▸ Directions:
Task for the records below: count the lines that contain the word "Toggle" and give only that number.

Saved entries
##############################

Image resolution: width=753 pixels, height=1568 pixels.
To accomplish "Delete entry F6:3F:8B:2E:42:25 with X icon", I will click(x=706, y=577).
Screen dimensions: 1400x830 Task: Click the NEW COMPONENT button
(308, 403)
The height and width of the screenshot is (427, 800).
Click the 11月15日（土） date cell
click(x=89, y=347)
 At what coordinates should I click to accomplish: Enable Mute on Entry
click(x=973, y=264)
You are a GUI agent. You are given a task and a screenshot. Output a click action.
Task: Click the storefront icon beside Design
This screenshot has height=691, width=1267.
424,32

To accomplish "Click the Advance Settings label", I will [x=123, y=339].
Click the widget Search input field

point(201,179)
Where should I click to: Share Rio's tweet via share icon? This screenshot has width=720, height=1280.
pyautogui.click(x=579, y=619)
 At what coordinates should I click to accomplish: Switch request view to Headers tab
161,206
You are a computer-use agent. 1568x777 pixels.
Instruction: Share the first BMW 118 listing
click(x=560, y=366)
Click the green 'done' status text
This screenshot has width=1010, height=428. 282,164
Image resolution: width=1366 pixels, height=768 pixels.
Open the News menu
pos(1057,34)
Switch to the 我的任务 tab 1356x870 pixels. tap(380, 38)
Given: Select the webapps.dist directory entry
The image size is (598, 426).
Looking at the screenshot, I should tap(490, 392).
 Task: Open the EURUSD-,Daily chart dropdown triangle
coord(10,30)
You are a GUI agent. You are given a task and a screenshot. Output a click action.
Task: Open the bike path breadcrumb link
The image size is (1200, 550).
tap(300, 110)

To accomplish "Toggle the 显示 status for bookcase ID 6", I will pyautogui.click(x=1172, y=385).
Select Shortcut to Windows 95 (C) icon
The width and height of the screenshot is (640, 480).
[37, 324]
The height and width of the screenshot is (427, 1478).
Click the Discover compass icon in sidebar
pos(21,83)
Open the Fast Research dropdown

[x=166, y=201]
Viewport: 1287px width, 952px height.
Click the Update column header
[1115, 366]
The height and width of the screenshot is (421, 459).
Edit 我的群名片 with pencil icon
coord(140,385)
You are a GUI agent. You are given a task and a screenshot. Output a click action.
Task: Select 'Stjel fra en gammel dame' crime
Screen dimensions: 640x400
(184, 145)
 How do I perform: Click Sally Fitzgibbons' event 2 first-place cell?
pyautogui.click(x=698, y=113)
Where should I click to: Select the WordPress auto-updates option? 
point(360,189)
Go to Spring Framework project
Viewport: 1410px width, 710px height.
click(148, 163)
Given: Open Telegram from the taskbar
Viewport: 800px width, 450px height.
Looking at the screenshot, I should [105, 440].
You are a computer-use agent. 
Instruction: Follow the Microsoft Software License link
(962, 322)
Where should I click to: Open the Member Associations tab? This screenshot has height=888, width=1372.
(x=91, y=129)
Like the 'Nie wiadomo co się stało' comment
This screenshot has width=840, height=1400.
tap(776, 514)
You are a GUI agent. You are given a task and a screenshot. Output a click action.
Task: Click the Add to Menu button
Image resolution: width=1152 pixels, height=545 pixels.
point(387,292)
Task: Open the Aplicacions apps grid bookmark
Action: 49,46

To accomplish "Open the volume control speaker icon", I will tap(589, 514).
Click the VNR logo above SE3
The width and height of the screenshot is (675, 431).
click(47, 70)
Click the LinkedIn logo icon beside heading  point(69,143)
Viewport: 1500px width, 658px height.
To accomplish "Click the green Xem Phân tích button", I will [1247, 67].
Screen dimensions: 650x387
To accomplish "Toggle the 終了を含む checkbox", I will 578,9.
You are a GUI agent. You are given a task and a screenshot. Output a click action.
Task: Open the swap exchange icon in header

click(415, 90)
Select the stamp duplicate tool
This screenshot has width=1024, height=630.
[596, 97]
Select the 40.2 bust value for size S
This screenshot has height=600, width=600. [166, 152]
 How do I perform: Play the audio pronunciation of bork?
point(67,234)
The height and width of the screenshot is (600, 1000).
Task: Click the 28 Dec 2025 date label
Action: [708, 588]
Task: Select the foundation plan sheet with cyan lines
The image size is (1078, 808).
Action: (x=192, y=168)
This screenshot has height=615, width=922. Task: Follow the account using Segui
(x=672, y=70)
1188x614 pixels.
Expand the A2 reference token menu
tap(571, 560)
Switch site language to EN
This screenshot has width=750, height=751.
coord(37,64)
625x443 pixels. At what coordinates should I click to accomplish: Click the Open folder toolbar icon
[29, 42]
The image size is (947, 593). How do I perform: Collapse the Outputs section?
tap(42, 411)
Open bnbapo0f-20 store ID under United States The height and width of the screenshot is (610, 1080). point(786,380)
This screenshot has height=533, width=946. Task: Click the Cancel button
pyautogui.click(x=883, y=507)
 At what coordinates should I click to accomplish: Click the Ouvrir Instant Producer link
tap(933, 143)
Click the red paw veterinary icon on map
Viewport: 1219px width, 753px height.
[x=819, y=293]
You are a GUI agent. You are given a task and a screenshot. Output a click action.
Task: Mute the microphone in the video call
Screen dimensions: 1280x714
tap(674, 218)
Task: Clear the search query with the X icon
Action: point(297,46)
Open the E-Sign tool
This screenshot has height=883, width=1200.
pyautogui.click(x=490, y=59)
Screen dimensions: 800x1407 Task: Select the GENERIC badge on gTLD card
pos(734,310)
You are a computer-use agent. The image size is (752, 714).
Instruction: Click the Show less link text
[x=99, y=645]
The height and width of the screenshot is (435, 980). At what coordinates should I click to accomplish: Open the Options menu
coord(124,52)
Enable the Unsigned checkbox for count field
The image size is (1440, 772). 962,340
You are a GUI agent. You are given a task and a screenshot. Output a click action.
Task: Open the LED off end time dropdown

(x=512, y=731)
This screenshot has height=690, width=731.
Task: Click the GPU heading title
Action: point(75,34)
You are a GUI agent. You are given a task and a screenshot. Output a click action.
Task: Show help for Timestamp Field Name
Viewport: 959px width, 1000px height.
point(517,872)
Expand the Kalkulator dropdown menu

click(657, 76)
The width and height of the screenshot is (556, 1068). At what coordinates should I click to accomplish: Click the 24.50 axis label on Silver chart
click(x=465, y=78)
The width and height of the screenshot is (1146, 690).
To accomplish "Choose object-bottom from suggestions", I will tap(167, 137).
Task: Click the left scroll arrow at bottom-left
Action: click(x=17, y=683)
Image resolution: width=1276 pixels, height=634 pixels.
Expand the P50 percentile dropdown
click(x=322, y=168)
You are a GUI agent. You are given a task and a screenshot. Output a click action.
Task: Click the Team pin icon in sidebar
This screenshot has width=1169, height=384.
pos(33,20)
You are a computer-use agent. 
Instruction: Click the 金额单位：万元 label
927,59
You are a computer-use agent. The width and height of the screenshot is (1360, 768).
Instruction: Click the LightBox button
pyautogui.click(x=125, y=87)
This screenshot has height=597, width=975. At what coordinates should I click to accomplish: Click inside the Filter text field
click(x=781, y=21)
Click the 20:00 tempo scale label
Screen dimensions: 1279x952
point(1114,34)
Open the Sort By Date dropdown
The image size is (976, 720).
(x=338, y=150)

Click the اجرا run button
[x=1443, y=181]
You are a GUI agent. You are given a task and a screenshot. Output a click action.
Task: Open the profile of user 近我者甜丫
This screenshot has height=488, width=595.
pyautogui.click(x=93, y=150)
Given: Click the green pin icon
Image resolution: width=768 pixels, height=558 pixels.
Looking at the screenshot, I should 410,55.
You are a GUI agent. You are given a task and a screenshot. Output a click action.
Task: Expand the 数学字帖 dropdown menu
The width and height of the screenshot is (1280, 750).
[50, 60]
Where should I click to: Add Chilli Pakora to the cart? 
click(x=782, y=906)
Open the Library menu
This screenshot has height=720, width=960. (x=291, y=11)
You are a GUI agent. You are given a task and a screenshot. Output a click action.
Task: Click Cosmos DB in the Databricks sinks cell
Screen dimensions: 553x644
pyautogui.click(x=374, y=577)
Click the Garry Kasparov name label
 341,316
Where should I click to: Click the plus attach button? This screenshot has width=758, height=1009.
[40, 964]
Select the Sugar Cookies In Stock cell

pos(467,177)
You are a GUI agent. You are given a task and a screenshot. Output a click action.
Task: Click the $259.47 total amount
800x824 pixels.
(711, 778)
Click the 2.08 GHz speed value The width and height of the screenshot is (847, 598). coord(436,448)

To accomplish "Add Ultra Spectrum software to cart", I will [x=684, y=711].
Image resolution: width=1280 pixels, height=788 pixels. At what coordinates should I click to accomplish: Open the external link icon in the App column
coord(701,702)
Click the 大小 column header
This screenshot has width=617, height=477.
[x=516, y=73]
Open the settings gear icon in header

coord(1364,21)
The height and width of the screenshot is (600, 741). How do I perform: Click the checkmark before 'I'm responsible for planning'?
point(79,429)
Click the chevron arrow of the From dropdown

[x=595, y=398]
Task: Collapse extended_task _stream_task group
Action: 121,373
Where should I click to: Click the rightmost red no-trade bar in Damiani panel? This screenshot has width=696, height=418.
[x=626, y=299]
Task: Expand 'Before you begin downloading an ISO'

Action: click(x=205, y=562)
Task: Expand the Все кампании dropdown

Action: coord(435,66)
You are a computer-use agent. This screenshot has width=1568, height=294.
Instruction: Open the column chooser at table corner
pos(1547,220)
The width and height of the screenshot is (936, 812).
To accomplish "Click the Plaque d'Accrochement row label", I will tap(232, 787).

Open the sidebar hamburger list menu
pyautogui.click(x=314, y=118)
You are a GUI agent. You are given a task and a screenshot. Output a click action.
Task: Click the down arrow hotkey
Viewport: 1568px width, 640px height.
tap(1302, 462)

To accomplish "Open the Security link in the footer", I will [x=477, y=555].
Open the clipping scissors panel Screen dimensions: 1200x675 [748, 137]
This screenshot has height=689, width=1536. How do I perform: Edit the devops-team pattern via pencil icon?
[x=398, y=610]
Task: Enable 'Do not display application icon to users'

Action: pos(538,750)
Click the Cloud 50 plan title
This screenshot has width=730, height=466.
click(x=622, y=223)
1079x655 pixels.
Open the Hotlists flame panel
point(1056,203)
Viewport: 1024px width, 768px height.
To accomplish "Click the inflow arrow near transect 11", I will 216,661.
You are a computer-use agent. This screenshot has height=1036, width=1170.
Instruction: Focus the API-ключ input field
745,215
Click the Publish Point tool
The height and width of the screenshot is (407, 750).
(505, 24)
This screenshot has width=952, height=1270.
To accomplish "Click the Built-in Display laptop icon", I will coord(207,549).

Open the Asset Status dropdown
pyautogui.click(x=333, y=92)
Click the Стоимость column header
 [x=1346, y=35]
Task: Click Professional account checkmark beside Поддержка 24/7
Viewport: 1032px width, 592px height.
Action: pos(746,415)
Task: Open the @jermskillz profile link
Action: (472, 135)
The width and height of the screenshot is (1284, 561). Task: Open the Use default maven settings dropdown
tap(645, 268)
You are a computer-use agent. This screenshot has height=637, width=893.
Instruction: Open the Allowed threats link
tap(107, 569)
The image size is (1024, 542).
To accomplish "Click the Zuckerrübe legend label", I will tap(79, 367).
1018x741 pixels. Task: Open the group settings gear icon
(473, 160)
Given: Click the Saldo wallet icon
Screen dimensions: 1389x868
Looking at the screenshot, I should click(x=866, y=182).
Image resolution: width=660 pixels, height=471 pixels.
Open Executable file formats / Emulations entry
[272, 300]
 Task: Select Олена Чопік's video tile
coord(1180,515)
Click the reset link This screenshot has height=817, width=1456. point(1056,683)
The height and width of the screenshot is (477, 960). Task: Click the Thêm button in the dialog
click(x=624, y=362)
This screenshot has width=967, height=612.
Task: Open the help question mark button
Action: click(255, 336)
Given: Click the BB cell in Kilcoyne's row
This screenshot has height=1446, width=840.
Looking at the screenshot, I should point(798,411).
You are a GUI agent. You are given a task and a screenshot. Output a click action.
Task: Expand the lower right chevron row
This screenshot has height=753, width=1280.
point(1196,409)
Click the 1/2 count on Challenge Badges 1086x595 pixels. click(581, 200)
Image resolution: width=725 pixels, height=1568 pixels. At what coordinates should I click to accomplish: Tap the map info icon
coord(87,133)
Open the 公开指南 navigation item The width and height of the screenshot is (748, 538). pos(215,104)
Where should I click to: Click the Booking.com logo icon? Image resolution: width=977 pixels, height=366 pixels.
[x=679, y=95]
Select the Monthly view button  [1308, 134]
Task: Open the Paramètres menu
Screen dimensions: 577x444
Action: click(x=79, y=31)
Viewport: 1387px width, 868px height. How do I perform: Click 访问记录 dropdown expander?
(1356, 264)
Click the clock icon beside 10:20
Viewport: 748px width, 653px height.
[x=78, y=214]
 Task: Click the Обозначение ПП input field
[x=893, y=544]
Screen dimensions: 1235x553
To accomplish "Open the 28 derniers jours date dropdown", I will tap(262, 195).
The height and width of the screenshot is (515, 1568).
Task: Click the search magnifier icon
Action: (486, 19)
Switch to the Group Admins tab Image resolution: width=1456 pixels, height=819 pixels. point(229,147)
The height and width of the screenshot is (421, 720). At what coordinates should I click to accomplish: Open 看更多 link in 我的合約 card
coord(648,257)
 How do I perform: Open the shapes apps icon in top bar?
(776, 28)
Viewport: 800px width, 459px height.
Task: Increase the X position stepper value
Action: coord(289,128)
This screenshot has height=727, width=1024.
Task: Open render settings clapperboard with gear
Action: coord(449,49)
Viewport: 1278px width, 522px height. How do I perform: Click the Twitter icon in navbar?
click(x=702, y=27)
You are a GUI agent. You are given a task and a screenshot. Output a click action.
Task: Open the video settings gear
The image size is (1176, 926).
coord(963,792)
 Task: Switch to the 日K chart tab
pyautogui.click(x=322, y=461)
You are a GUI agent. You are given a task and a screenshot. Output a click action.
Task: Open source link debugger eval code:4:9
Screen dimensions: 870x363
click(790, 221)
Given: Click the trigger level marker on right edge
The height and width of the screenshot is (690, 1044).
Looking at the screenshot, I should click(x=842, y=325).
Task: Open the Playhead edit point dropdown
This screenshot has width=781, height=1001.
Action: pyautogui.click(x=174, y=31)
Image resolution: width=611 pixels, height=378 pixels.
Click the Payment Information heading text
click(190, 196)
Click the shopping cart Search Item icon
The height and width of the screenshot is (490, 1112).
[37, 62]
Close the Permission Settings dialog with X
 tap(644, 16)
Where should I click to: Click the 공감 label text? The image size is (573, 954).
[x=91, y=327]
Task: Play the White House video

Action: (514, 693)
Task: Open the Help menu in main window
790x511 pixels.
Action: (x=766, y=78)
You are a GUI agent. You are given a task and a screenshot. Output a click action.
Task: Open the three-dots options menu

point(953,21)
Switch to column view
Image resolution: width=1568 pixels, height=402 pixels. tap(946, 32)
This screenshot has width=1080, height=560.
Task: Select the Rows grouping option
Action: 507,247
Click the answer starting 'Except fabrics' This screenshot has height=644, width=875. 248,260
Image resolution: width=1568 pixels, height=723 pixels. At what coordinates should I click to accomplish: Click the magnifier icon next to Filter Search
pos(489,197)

##############################

▸ Answer to this problem:
2